§ **Document extract**:
** START **

Reddit ads killed our Q4 budget, nobody warned us

Just got off a call with our paid social lead and I'm still fuming. We've been running Reddit ads for social proof since September, treating it like our golden ticket. Budget was $8K/month, ROI looked decent on paper. Then yesterday we realized the algorithm completely changed mid-November and our CPM jumped from $2.80 to $7.40 overnight. Our conversion rate tanked. Nobody from Reddit's account team flagged it. We just found out because our dashboards looked weird. Saw that post on r/marketing about context adjacency issues and it made me realize we never even questioned WHERE our ads were landing. Turns out half our spend was next to communities that had nothing to do with our audience. We burned $24K in November alone. Meanwhile everyone's telling me we should've seen this coming because "Reddit's algorithm is unpredictable." Cool. Great. Should've stuck with Meta where at least the support team actually calls you back. Switching back to Linkedin for the rest of Q4 and we're not touching Reddit again until they prove they actually manage account performance. Anyone else get burned by this?
🧠Karen CastilloB2B

4 comments

Yeah, we got hit by this too in October. Running Reddit for e-comm, same CPM jump you're seeing. Here's what saved us: we immediately pulled the creative and tested it on Twitter/X instead using the same budget split. Found out it was a Reddit-specific algo shift, not our creative dying.

What I'd do in your shoes right now: kill the broad targeting immediately. Shift whatever's left of budget to more granular subreddits where you know your audience actually hangs out—not the algorithm-heavy homepage placements. We moved ours to niche communities and CPM came back down to $3.20 within a week.

Second, stop waiting for Reddit's account team to warn you about changes. They won't. I now run weekly cohort analysis on our Reddit spend using Supermetrics to catch CPM shifts before they crater us. Costs like $50/month but caught this exact thing last month before it went full sideways.

For Q4, honestly, reallocate some to TikTok if your audience is there. Reddit's getting too volatile for critical budget right now.

Mar 22

Reddit's algorithm shifted hard in November—we caught it early and pivoted to TikTok, saved about $12K that month.

Mar 22

Yeah, we got hit hard too. Running ads there since spring, same deal—looked solid until October when their rev-share changes tanked performance. Here's what we should've done earlier:

  • Set up alerts in Hyros or Northbeam to catch CPM/CPC spikes in real-time, not monthly reviews
  • Cap monthly spend by week, not bulk allocate. We moved to 25% weekly caps so one bad algo shift doesn't blow the whole month
  • Keep 30% of budget in lower-CPM channels (TikTok, Pinterest) as a hedge. Reddit's auction is too volatile
  • Document baseline metrics in a spreadsheet (CPM, conversion rate, timestamp). Makes it way easier to prove something broke to your stakeholder
  • If your account rep isn't giving you early signals—and most won't—join the Reddit marketing subreddits. People usually catch algo changes there first
  • We recovered $3K by pausing the campaign mid-November. Brutal lesson, but at least we caught it before December.

    Mar 22

    We hit this in October with Reddit—CPM went from $3.20 to $6.50 in like two weeks. Did you catch any Reddit notifications about inventory changes or algorithm updates? We missed the community post entirely. Also curious: were you tracking conversion separately from upvotes/engagement, or was the "decent ROI" mostly based on vanity metrics?

** END **

§ **Dataset content**:
** START **

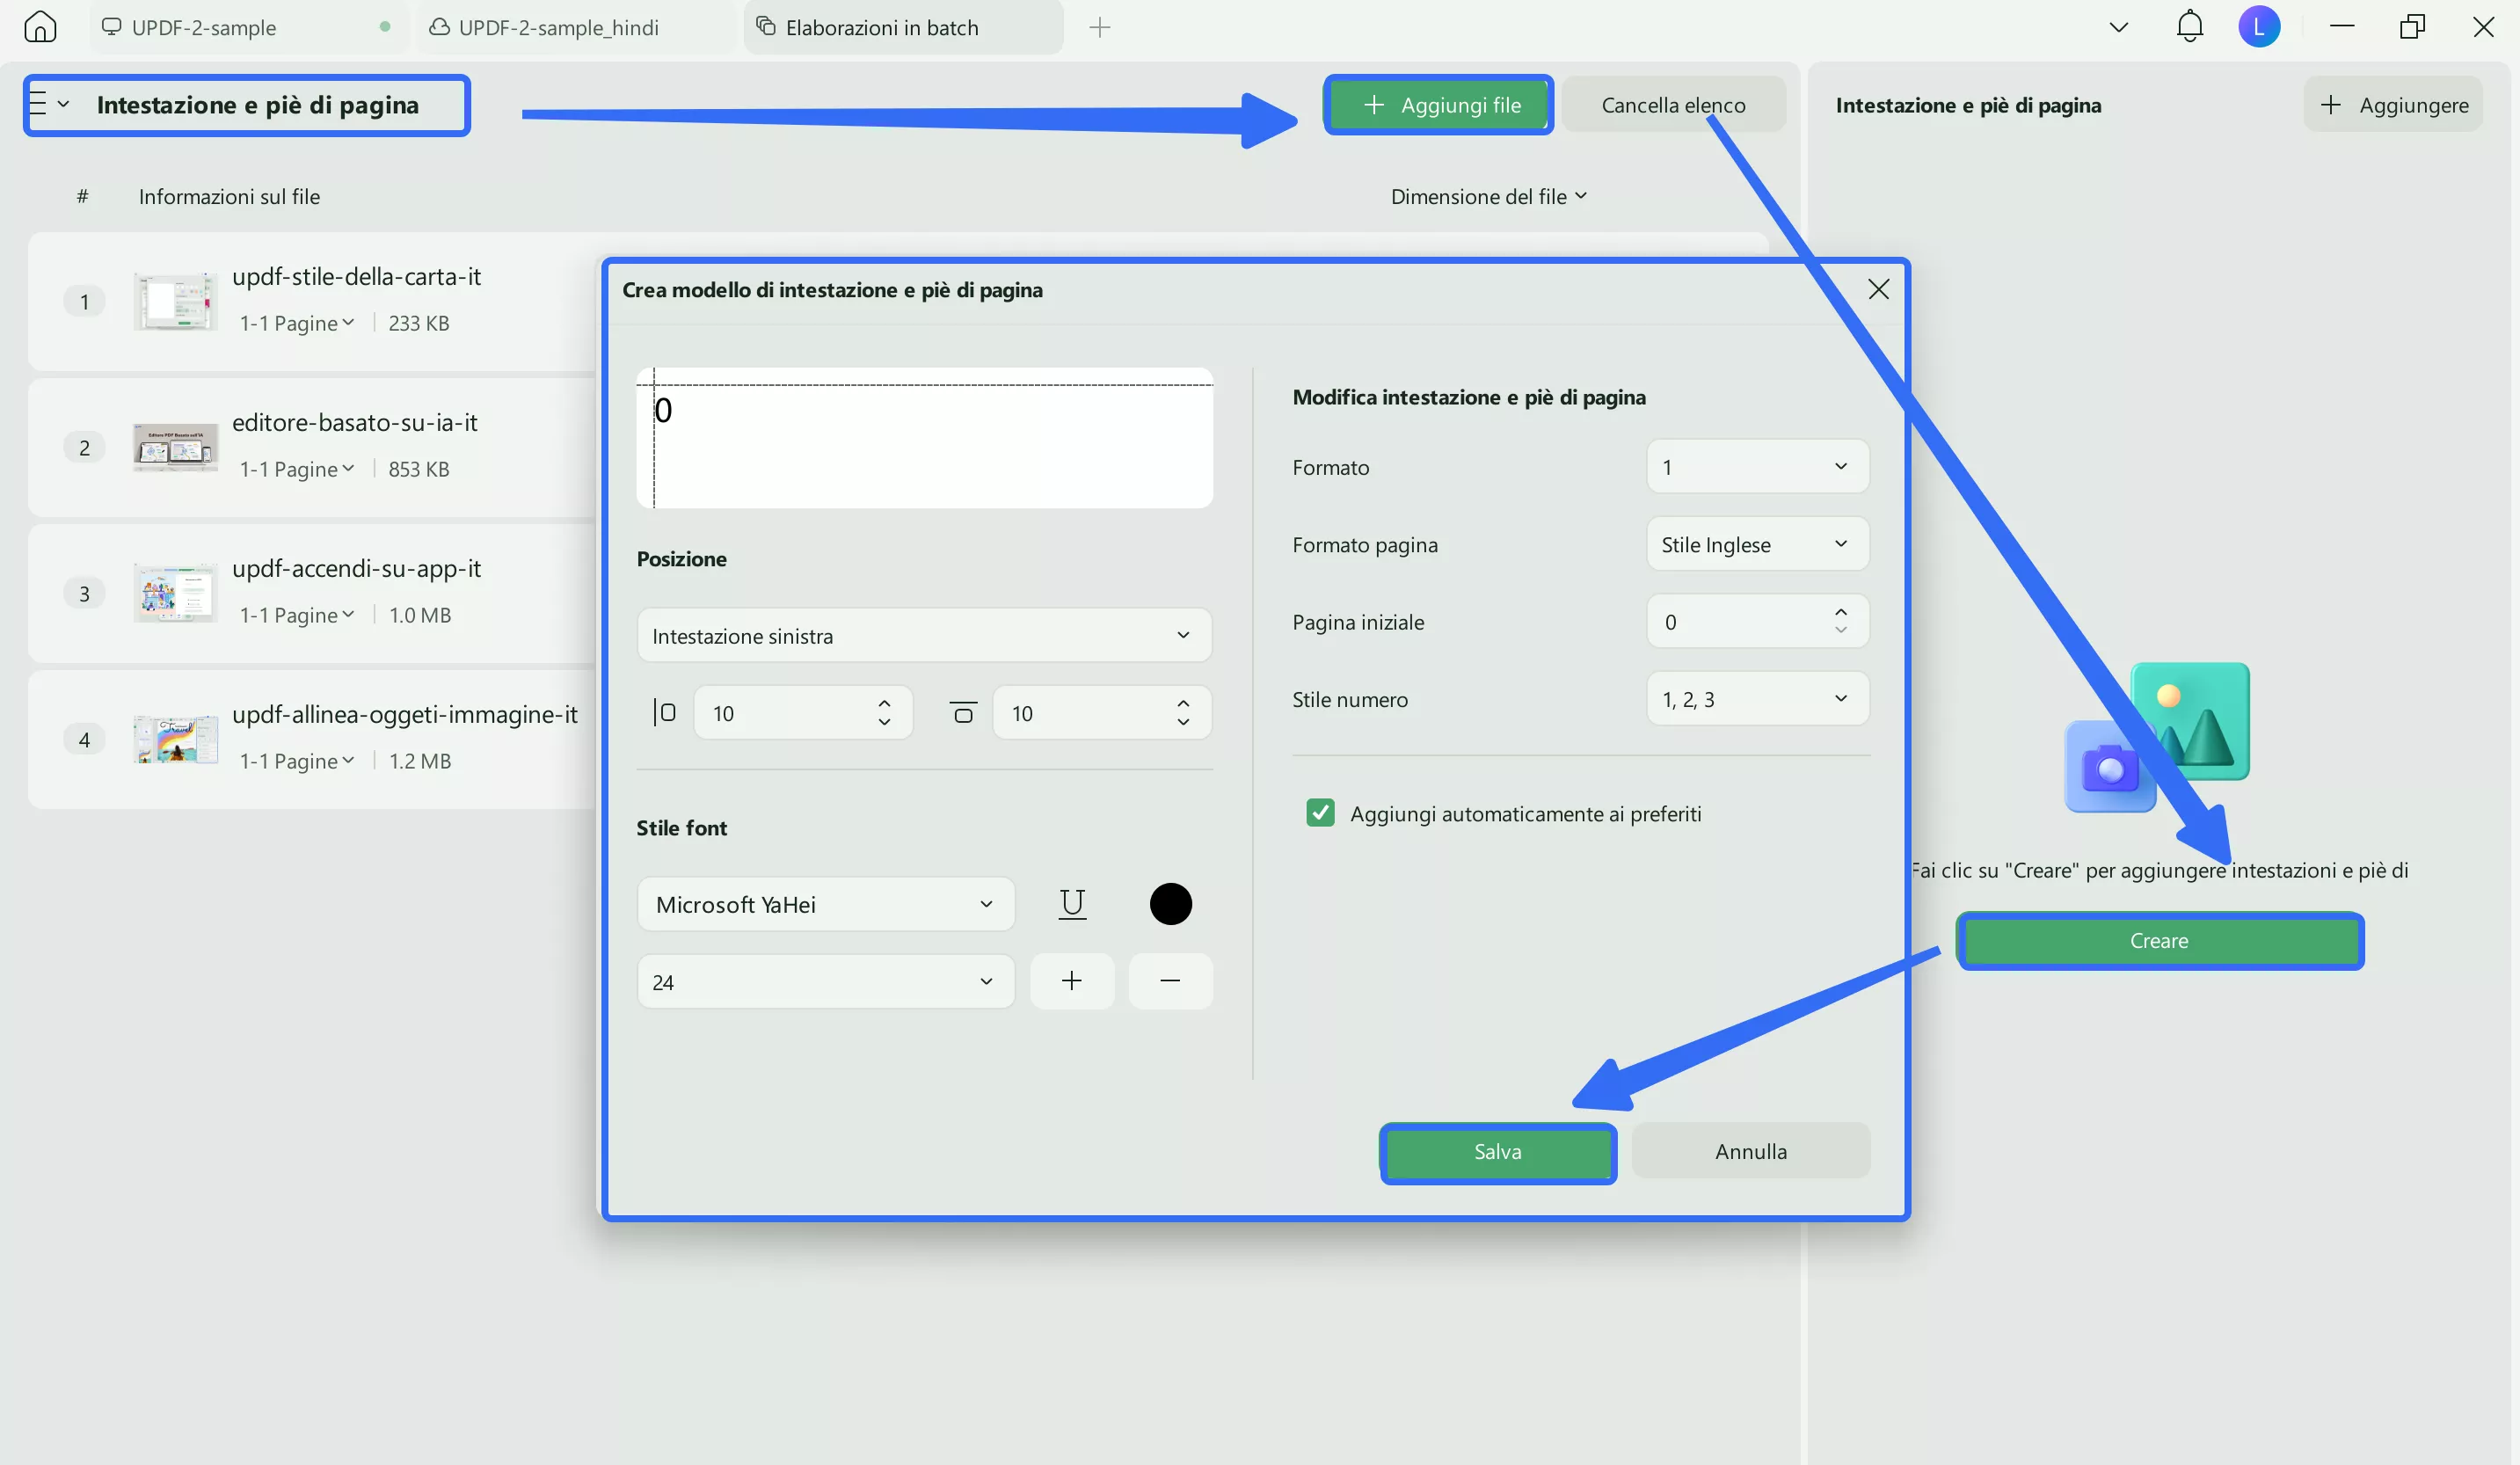The height and width of the screenshot is (1465, 2520).
Task: Open the Microsoft YaHei font dropdown
Action: (x=825, y=904)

** END **

§ **The request**:
In the Reddit ads post, how much did the author's CPM jump overnight in mid-November? The data above comes from a separate source, not from the Reddit ads post.

§ **Solution to the exercise**:
It jumped from $2.80 to $7.40.